Other great moments include Seagal burning down this innocent old peasant woman's farmhouse, putting his arms round her shoulders and kindly saying "Go stay at the farmhouse a mile from here they'll look after you". Then he drives off, without even offering her a lift.
Elsewhere, this other assassin guy knows that someone's coming to kill him because while he was in the shower his phone rang and he didn't quite get to it in time. Imagine every time you missed a call, getting dressed in your pimp suit (with hat) and hiding behind the door with a shotgun. What kind of life is that? As for the plot, there's loads of double crosses, although none of them are particularly surprising, as you never have a clue who's supposed to be doing what, anyway. Actually, they might not even have been double crosses. It's kind of hard to tell. There's some important stuff about a plane crash we never see, or even hear about til halfway through the movie but the whole thing seems to hinge on the black box recorder from the flight, which is what's in the package. Oh that's a spoiler by the way, so don't read it.
I couldn't leave this without mentioning one fella at a garage a real minor character who has got the weirdest facial deformity I have ever seen in my life. It's like, it looks like a wart or cyst or something, but when the fella smiles, it kind of rises up under his skin and it looked like it was going to break out of his face. I thought that was going to be a plot point, but it wasn't. That was just his face. Anyway. He was cool. They should make a film all about him.

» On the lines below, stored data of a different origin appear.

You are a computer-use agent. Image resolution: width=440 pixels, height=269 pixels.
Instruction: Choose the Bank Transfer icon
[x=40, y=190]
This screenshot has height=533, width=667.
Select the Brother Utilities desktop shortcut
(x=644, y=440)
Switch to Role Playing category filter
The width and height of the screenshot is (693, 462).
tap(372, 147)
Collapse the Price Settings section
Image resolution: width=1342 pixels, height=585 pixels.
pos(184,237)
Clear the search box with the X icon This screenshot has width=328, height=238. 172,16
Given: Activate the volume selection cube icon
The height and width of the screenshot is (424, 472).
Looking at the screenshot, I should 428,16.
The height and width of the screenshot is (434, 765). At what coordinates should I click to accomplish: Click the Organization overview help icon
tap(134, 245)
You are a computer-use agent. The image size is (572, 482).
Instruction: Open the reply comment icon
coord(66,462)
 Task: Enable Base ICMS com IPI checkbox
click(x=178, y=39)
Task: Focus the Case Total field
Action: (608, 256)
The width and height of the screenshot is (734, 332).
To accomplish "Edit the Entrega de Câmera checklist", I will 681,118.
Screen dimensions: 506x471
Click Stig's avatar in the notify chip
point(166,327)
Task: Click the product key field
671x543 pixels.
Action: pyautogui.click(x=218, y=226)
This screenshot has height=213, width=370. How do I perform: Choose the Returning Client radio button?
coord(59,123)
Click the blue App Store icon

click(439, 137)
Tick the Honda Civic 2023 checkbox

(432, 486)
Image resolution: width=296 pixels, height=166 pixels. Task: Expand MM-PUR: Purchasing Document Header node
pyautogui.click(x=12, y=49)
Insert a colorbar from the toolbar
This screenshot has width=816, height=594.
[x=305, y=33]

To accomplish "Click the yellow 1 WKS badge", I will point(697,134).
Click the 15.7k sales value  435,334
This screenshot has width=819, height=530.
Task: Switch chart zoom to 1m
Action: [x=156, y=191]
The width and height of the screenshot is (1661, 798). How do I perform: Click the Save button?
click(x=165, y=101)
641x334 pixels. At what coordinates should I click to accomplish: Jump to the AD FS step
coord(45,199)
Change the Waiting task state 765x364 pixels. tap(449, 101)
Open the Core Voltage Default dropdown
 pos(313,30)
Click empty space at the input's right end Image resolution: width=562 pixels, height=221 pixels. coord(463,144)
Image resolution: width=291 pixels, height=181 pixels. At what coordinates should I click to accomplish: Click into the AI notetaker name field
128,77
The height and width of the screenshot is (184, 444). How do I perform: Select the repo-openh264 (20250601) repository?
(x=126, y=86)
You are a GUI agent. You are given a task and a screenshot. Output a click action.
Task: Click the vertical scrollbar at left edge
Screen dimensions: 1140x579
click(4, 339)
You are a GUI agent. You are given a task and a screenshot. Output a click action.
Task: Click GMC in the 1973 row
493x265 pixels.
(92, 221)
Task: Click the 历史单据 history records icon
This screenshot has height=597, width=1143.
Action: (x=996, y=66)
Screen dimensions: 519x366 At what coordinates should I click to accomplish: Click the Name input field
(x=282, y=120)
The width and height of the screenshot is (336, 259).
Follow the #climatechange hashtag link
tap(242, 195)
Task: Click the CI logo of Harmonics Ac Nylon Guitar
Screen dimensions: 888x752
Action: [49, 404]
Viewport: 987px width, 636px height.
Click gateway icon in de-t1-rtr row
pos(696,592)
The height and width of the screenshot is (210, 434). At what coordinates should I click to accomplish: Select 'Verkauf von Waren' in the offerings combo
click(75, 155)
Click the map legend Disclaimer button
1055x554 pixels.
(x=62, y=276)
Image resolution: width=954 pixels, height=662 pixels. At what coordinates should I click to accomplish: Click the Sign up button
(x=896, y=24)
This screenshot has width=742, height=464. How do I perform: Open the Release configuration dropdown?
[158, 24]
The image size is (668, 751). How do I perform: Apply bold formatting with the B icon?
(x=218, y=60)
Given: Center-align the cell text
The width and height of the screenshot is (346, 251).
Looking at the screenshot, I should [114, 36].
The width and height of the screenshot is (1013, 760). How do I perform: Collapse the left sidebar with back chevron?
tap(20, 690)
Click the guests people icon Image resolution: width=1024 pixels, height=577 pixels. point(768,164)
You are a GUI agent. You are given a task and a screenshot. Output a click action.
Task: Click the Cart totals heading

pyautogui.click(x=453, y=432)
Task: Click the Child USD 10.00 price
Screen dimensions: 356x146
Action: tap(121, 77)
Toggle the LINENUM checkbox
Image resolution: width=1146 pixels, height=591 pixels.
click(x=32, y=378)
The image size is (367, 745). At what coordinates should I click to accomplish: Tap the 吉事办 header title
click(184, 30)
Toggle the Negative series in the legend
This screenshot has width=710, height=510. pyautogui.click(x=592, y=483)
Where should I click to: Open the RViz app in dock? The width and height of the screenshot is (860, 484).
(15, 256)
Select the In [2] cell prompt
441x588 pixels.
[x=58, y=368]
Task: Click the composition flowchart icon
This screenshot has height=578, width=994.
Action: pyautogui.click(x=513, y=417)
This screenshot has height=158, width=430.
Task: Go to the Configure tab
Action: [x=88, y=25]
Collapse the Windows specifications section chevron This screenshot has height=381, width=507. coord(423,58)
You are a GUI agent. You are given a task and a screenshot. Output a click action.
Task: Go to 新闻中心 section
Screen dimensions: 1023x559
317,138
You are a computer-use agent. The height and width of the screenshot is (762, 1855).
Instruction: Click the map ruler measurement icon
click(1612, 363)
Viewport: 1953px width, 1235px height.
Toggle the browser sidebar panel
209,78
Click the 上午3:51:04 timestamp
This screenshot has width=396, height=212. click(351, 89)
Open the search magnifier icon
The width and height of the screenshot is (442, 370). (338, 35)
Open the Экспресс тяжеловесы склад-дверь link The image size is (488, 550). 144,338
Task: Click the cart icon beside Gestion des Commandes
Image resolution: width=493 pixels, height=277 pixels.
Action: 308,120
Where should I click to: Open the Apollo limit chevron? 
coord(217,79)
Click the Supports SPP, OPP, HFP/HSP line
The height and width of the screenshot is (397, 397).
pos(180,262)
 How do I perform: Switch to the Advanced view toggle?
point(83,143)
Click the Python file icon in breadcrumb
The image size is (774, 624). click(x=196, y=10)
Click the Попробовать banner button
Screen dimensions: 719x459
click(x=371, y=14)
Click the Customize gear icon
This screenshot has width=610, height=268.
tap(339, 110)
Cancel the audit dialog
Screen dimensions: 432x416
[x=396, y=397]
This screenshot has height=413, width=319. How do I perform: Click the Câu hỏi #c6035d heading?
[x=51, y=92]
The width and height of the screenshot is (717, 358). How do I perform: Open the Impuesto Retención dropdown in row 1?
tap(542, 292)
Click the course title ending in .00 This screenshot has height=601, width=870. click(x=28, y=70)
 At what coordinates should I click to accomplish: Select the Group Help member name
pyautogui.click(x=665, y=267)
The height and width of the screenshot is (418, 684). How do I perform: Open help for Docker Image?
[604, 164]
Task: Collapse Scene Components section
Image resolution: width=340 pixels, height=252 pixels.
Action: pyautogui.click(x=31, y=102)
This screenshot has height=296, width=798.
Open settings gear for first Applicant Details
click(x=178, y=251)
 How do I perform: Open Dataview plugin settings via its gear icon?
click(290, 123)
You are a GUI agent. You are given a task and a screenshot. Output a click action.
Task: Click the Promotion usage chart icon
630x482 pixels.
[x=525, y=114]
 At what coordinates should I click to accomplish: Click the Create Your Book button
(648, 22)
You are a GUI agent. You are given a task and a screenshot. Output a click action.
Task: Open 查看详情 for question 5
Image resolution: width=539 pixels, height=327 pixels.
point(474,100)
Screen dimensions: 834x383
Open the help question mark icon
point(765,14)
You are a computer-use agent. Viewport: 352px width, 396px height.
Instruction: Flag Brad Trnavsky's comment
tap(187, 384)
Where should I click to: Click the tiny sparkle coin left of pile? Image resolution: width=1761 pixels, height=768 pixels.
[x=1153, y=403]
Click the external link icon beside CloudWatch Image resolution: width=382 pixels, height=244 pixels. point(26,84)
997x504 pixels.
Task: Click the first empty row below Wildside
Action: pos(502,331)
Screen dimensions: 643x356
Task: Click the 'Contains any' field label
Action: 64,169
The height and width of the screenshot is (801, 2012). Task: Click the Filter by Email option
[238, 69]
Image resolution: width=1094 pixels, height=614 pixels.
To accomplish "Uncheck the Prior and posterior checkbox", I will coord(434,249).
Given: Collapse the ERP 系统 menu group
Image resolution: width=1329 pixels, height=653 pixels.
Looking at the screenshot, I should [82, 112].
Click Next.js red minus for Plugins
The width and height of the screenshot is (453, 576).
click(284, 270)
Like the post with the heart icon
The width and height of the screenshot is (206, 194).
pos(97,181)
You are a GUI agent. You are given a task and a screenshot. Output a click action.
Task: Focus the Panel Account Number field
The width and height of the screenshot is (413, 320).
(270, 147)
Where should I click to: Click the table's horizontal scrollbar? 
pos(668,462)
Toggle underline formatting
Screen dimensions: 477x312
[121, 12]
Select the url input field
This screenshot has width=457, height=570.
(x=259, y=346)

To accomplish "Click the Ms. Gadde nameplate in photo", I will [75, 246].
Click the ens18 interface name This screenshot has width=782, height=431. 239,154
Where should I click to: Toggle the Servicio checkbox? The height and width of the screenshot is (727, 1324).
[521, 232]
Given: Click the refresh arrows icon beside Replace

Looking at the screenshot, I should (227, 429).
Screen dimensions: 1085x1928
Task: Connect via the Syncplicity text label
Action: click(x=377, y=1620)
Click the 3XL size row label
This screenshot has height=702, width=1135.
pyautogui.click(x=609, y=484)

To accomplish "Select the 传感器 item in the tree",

A History of Violence (2005)
Deeply brilliant
Given the nature of Cronenberg's latest movie, I'll have to be quite vague in order to give any kind of commentary on the film's themes and ideas, but please bear with it. I'd rather deliver the kind of nebulous enthusiasm for this fantastic film that makes everyone want to see it, rather than a spoiler-heavy dissection that no-one reads.
So. Yeah. Basically, it's brilliant. On one level, it's a terrifically exciting, emotional and original thriller. It follows genre conventions, and tears them apart from within. ON another, its an analysis of the way one act of violence infects a man's life like cancer, spreading through it and destroying everything that was good about it.
The title itself refers not to the main character's history of violence, so much as the fact that the film is a history of violence (most likely in American cinema, I'm not sure you could map it on to America's history), charting it from its morally black and white origins, to more ambiguous situations, to voyeurism, complicity and the way that that role model debases the people that follow it.
Like cinema audiences, characters are turned on by violence, but it's a hollow, degrading experience, the damage it inflicts represented physically. Other characters, who previously dealt with their issues with wit and intelligence resort to aggression and it's impossible not to realise the tragedy of this, the way they lose a part of themselves in the process.
It's all extremely well delivered by a cast doing justice to substantial material. Viggo Mortensen does a marvellous job - one image of him stalking towards the camera with his face set in an unreadable leer is among the most terrifying images Cronenberg has ever given us.
All told it's a marvellous critique of a history of violence in cinema and the hordes of people that pay good money to get off on it. Also, there's this great bit where this guy gets his face mashed off with a coffee pot and then his brains blown at and there's this close up of him face down choking in a puddle of his own blood and his jaw's all hanging out the side of his cheek. That was totally cool.